*** Block opens ***
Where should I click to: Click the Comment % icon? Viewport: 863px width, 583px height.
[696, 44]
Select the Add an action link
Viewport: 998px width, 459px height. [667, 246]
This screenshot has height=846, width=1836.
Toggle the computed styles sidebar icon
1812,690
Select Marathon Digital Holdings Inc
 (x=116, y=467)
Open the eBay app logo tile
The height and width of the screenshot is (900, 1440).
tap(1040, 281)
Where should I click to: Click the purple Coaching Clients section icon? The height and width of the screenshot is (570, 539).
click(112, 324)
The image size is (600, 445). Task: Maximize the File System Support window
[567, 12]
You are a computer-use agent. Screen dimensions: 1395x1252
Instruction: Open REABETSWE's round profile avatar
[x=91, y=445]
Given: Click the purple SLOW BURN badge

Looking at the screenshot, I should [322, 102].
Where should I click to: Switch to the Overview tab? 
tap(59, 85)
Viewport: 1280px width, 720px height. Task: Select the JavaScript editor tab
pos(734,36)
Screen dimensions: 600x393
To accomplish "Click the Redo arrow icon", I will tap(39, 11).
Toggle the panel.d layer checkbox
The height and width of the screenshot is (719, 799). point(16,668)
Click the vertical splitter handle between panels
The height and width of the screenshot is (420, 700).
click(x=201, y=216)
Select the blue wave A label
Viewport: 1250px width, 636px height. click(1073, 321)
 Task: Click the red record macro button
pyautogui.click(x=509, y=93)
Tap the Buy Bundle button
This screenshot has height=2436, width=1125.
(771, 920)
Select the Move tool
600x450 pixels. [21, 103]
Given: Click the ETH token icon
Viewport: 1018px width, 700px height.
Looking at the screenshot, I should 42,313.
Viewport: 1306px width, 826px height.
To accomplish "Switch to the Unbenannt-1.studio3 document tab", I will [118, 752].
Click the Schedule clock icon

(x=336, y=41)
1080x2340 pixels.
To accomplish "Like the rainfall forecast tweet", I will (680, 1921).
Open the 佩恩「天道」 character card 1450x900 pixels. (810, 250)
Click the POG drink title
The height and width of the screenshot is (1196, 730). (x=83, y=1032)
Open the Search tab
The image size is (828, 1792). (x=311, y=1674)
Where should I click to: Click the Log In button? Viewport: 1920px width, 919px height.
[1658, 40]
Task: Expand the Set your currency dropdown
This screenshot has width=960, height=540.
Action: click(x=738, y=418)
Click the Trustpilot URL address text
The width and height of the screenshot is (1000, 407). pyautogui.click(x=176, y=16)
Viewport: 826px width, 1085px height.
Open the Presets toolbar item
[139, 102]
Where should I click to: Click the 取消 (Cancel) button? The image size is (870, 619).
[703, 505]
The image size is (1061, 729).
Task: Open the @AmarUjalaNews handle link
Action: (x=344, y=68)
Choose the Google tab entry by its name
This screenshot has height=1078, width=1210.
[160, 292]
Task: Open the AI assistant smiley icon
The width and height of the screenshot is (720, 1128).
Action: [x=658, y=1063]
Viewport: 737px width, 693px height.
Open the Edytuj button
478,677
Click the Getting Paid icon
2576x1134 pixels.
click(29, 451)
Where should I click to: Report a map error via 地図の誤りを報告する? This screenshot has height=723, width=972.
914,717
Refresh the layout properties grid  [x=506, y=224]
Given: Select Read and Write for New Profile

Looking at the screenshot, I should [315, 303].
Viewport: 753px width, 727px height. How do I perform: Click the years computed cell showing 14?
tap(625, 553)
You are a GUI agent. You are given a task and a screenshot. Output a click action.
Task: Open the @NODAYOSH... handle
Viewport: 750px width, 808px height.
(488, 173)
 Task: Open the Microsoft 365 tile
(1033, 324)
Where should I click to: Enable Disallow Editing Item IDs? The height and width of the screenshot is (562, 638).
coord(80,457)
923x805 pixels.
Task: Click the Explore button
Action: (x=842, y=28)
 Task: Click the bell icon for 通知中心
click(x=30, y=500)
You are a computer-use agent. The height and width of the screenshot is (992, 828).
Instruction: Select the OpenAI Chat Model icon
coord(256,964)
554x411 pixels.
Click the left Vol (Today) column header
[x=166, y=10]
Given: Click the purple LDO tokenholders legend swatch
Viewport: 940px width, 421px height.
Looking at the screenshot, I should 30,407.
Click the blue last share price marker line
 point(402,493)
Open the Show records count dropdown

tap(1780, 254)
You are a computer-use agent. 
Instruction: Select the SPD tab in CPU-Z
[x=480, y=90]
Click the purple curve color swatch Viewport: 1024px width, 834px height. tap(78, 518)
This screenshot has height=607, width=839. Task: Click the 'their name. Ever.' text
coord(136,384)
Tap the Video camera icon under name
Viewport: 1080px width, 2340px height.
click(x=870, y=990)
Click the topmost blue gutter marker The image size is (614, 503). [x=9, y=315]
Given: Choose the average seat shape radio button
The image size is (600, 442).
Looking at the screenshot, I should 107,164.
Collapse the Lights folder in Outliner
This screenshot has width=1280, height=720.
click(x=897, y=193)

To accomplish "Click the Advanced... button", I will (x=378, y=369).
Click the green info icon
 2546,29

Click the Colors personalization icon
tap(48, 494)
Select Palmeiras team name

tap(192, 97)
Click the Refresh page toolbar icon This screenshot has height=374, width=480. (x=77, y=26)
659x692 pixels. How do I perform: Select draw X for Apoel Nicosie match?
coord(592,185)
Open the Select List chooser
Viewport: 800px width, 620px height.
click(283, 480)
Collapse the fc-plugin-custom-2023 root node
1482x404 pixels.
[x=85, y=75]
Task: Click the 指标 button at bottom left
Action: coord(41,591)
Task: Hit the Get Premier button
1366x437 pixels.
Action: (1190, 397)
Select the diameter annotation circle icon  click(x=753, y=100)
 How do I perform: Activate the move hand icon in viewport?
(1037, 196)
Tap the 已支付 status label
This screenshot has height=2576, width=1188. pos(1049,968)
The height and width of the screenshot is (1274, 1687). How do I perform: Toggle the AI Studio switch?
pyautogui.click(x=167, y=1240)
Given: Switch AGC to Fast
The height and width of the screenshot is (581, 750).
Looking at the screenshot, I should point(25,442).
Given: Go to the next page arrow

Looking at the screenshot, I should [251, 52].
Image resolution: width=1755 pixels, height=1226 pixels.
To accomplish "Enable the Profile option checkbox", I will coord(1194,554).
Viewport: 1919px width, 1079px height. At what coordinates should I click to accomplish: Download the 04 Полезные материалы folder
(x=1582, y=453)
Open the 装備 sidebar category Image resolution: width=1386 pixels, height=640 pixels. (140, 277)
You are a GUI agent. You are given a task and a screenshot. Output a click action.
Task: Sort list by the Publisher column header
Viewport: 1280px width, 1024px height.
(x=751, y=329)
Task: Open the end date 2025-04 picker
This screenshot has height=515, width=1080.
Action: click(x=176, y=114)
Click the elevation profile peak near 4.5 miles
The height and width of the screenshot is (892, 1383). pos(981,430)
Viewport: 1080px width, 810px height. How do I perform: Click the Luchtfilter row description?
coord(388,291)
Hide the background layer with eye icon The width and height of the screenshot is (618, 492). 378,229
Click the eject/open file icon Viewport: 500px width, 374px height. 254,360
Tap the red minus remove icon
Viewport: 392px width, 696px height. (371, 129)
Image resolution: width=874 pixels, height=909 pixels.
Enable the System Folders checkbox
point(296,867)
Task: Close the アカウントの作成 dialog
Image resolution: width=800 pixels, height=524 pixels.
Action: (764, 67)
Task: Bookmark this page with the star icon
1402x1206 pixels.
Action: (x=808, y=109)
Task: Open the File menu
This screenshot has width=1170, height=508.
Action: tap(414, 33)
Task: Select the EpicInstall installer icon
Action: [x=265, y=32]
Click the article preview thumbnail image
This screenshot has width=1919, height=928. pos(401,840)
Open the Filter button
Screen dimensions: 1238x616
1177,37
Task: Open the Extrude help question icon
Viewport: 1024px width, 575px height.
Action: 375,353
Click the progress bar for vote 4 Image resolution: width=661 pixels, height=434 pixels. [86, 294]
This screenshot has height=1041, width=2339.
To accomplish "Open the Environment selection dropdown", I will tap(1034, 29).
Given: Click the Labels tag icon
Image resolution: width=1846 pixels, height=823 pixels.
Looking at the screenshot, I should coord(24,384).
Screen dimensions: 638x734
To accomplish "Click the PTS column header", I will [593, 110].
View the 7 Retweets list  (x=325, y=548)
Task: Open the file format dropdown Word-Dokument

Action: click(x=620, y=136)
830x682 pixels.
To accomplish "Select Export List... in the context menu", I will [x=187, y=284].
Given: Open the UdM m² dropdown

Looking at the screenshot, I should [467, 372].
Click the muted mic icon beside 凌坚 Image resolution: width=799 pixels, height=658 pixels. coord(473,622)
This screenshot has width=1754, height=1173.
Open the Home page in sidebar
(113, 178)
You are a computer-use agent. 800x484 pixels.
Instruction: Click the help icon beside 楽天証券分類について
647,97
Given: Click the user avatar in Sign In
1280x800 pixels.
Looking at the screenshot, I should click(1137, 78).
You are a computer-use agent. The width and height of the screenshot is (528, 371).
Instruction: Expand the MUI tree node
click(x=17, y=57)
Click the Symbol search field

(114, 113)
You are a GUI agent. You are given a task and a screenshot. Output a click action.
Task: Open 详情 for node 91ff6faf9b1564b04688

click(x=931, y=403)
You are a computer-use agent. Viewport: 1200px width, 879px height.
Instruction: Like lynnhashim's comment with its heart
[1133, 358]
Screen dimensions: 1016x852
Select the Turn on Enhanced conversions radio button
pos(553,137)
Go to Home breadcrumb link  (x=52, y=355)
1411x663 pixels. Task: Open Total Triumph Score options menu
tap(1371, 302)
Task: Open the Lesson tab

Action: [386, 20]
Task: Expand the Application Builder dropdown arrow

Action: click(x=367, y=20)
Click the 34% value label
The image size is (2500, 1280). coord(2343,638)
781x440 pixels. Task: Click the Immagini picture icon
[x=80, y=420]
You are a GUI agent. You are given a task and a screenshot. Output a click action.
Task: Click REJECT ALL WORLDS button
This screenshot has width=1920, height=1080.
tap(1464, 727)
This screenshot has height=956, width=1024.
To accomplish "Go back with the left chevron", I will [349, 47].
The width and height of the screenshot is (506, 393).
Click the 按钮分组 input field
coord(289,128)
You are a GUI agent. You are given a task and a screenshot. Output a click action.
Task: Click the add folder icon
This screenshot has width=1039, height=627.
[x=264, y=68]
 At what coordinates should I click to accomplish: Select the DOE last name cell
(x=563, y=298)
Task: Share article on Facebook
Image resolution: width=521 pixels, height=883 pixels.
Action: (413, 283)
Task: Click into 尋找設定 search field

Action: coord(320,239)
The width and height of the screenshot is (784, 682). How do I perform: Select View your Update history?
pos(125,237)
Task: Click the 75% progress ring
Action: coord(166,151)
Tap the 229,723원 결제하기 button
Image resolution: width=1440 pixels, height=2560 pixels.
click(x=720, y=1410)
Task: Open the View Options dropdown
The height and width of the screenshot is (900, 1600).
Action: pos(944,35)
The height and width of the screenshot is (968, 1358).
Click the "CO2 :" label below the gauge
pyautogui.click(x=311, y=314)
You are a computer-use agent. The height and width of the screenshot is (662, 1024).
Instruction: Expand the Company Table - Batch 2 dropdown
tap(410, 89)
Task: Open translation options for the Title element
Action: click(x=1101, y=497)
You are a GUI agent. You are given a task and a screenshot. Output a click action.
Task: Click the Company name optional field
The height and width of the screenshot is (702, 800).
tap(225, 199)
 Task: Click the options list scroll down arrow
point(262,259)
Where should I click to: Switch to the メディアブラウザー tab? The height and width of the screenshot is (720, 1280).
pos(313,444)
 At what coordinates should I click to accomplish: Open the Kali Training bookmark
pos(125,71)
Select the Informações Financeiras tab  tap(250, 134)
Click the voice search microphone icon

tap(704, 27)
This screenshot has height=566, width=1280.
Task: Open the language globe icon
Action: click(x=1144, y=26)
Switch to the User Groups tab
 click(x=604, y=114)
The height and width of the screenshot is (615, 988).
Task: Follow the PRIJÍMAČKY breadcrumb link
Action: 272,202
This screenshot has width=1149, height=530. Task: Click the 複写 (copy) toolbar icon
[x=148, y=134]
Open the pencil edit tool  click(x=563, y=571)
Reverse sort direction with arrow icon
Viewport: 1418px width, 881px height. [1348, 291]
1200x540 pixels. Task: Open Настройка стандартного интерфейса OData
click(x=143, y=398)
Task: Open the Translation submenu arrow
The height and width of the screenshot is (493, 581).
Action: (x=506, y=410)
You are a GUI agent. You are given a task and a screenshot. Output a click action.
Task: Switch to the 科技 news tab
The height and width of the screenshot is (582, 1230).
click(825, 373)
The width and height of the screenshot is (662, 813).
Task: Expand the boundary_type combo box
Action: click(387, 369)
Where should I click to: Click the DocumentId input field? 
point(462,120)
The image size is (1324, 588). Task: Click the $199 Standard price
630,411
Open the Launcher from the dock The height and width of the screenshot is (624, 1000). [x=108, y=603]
*** Block closes ***
Problem details:
Copy all lines of the preceding data that hold the word "will".

Your solution:
To accomplish "Click the Redo arrow icon", I will tap(39, 11).
To accomplish "Switch to the Unbenannt-1.studio3 document tab", I will [118, 752].
To accomplish "Like the rainfall forecast tweet", I will (680, 1921).
To accomplish "Click the Advanced... button", I will (x=378, y=369).
To accomplish "Enable the Profile option checkbox", I will coord(1194,554).
To accomplish "Open the Environment selection dropdown", I will tap(1034, 29).
To accomplish "Click the PTS column header", I will [593, 110].
To accomplish "Select Export List... in the context menu", I will [x=187, y=284].
To accomplish "Go back with the left chevron", I will [349, 47].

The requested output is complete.